- **Instruction 1**:
Copy out the part of the entries that opens with the line containing "Open amir_nouri_nouri profile" and closes with the line containing "Action: [1095, 60]", keeping every line identical to the entries.

•••

Re: [PATCH v1] mm/hugetlb_vmemmap: remap head page to newly allocated page

Muchun Song <songmuchun@xxxxxxxxxxxxx> · Thu, 4 Aug 2022 19:53:31 +0800

On Thu, Aug 04, 2022 at 10:23:48AM +0100, Joao Martins wrote:
> On 8/4/22 08:17, Muchun Song wrote:
> > On Wed, Aug 03, 2022 at 01:22:21PM +0100, Joao Martins wrote:
> >>
> >>
> >> On 8/3/22 11:44, Muchun Song wrote:
> >>> On Wed, Aug 03, 2022 at 10:52:13AM +0100, Joao Martins wrote:
> >>>> On 8/3/22 05:11, Muchun Song wrote:
> >>>>> On Tue, Aug 02, 2022 at 07:03:09PM +0100, Joao Martins wrote:
> >>>>>> Today with `hugetlb_free_vmemmap=on` the struct page memory that is
> >>>>>> freed back to page allocator is as following: for a 2M hugetlb page it
> >>>>>> will reuse the first 4K vmemmap page to remap the remaining 7 vmemmap
> >>>>>> pages, and for a 1G hugetlb it will remap the remaining 4095 vmemmap
> >>>>>> pages. Essentially, that means that it breaks the first 4K of a
> >>>>>> potentially contiguous chunk of memory of 32K (for 2M hugetlb pages) or
> >>>>>> 16M (for 1G hugetlb pages). For this reason the memory that it's free
> >>>>>> back to page allocator cannot be used for hugetlb to allocate huge pages
> >>>>>> of the same size, but rather only of a smaller huge page size:
> >>>>>>
> >>>>>
> >>>>> Hi Joao,
> >>>>>
> >>>>> Thanks for your work on this. I admit you are right. The current mechanism
> >>>>> prevented the freed vmemmap pages from being mergerd into a potential
> >>>>> contiguous page. Allocating a new head page is straightforward approach,
> >>>>> however, it is very dangerous at runtime after system booting up. Why
> >>>>> dangerous? Because you should first 1) copy the content from the head vmemmap
> >>>>> page to the targeted (newly allocated) page, and then 2) change the PTE
> >>>>> entry to the new page. However, the content (especially the refcount) of the
> >>>>> old head vmemmmap page could be changed elsewhere (e.g. other modules)
> >>>>> between the step 1) and 2). Eventually, the new allocated vmemmap page is
> >>>>> corrupted. Unluckily, we don't have an easy approach to prevent it.
> >>>>>
> >>>> OK, I see what I missed. You mean the refcount (or any other data) on the
> >>>> preceeding struct pages to this head struct page unrelated to the hugetlb
> >>>> page being remapped. Meaning when the first struct page in the old vmemmap
> >>>> page is *not* the head page we are trying to remap right?
> >>>>
> >>>> See further below in your patch but I wonder if we could actually check this
> >>>> from the hugetlb head va being aligned to PAGE_SIZE. Meaning that we would be checking
> >>>> that this head page is the first of struct page in the vmemmap page that
> >>>> we are still safe to remap? If so, the patch could be simpler more
> >>>> like mine, without the special freeing path you added below.
> >>>>
> >>>> If I'm right, see at the end.
> >>>
> >>> I am not sure we are on the same page (it seems that we are not after I saw your
> >>> below patch). 
> >>
> >> Even though I misunderstood you it might still look like a possible scenario.
> >>
> >>> So let me make it become more clarified.

•••

- **Instruction 2**:
Continue the mailing-list thread on remapping the hugetlb vmemmap head page from where it ends.

•••

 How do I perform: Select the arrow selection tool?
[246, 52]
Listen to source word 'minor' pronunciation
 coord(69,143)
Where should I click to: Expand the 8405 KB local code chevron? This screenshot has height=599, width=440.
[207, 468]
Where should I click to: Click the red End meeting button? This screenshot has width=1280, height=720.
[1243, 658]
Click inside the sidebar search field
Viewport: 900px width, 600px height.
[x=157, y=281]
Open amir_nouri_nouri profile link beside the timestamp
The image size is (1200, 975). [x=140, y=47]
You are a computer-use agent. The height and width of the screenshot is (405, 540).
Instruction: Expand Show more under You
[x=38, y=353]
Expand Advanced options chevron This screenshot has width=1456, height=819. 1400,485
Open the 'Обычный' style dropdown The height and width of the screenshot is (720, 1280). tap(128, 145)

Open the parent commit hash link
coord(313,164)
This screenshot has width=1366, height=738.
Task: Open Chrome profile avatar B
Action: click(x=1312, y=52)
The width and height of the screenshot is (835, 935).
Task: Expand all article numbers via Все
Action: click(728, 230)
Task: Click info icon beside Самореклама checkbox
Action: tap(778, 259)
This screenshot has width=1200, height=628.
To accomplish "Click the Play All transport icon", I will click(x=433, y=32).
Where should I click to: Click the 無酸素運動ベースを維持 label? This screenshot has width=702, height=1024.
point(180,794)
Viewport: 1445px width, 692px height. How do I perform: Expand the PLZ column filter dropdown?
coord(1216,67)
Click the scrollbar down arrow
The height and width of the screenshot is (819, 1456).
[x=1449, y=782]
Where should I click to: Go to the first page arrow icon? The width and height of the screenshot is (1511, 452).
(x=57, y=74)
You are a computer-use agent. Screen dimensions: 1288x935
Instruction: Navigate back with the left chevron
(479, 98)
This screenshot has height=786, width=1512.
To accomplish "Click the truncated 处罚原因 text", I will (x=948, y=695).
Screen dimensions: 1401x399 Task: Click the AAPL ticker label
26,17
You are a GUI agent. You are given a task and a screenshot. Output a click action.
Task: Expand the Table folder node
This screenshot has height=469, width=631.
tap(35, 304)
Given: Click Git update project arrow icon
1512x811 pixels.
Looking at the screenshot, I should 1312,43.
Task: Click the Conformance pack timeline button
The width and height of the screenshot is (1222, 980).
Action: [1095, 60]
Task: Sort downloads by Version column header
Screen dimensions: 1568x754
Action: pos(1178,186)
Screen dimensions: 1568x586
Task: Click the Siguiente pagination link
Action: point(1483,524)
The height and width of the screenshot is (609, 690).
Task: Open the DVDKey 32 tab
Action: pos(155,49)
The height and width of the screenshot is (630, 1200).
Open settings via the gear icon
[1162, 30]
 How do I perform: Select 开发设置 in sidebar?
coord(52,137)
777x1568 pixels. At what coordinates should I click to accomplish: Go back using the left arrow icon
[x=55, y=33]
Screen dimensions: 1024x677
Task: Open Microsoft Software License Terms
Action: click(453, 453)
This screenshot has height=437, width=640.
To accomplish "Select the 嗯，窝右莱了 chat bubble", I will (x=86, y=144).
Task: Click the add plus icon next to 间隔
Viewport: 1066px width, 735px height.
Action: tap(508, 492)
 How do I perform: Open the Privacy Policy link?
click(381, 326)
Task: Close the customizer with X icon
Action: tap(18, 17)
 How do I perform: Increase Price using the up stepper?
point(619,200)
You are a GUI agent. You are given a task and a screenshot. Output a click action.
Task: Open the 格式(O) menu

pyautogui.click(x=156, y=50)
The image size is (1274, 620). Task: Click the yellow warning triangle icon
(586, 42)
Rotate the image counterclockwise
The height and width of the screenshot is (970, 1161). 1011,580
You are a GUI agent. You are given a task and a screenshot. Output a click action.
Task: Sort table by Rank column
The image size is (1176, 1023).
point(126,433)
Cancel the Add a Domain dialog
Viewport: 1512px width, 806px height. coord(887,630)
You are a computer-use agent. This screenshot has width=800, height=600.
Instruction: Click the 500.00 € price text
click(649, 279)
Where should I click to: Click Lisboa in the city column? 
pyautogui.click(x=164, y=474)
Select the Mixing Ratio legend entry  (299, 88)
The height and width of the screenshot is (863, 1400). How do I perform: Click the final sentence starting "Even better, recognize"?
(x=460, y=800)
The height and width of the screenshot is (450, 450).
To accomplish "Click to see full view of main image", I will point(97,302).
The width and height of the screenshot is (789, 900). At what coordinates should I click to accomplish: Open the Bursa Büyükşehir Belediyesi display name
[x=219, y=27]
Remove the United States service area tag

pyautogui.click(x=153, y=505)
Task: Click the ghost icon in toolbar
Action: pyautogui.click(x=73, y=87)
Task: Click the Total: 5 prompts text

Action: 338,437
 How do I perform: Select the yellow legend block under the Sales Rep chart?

•••

- **Reply 1**:
Open amir_nouri_nouri profile link beside the timestamp
The image size is (1200, 975). [x=140, y=47]
You are a computer-use agent. The height and width of the screenshot is (405, 540).
Instruction: Expand Show more under You
[x=38, y=353]
Expand Advanced options chevron This screenshot has width=1456, height=819. 1400,485
Open the 'Обычный' style dropdown The height and width of the screenshot is (720, 1280). tap(128, 145)

Open the parent commit hash link
coord(313,164)
This screenshot has width=1366, height=738.
Task: Open Chrome profile avatar B
Action: click(x=1312, y=52)
The width and height of the screenshot is (835, 935).
Task: Expand all article numbers via Все
Action: click(728, 230)
Task: Click info icon beside Самореклама checkbox
Action: tap(778, 259)
This screenshot has width=1200, height=628.
To accomplish "Click the Play All transport icon", I will click(x=433, y=32).
Where should I click to: Click the 無酸素運動ベースを維持 label? This screenshot has width=702, height=1024.
point(180,794)
Viewport: 1445px width, 692px height. How do I perform: Expand the PLZ column filter dropdown?
coord(1216,67)
Click the scrollbar down arrow
The height and width of the screenshot is (819, 1456).
[x=1449, y=782]
Where should I click to: Go to the first page arrow icon? The width and height of the screenshot is (1511, 452).
(x=57, y=74)
You are a computer-use agent. Screen dimensions: 1288x935
Instruction: Navigate back with the left chevron
(479, 98)
This screenshot has height=786, width=1512.
To accomplish "Click the truncated 处罚原因 text", I will (x=948, y=695).
Screen dimensions: 1401x399 Task: Click the AAPL ticker label
26,17
You are a GUI agent. You are given a task and a screenshot. Output a click action.
Task: Expand the Table folder node
This screenshot has height=469, width=631.
tap(35, 304)
Given: Click Git update project arrow icon
1512x811 pixels.
Looking at the screenshot, I should 1312,43.
Task: Click the Conformance pack timeline button
The width and height of the screenshot is (1222, 980).
Action: [1095, 60]

- **Reply 2**:
> >>>
> >> Thanks
> >>
> >>> CPU0:                                            CPU1:
> >>>
> >>> vmemmap_remap_free(start, end, reuse)
> >>>   // alloc a new page used to be the head vmemmap page
> >>>   page = alloc_pages_node();
> >>>
> >>>   memcpy(page_address(page), reuse, PAGE_SIZE);
> >>>                                                  // Now the @reuse address is mapped to the original
> >>>                                                  // page frame. So the change will be reflected on the
> >>>                                                  // original page frame.
> >>>                                                  get_page(reuse);
> >>>   vmemmap_remap_pte();
> >>>    // remap to the above new allocated page 
> >>>    set_pte_at();
> >>>
> >>>   flush_tlb_kernel_range();
> >>
> >> note-to-self: totally missed to change the flush_tlb_kernel_range() to include the full range.
> >>
> > 
> > Right. I have noticed that as well.
> > 
> >>>                                                  // Now the @reuse address is mapped to the new allocated
> >>>                                                  // page frame. So the change will be reflected on the
> >>>                                                  // new page frame and it is corrupted.
> >>>                                                  put_page(reuse);
> >>>
> >>> So we should make 1) memcpy, 2) remap and 3) TLB flush atomic on CPU0, however
> >>> it is not easy.
> >>>
> >> OK, I understand what you mean now. However, I am trying to follow if this race is
> >> possible? Note that given your previous answer above, I am assuming in your race scenario
> >> that the vmemmap page only ever stores metadata (struct page) related to the hugetlb-page
> >> currently being remapped. If this assumption is wrong, then your race would be possible
> >> (but it wouldn't be from a get_page in the reuse_addr)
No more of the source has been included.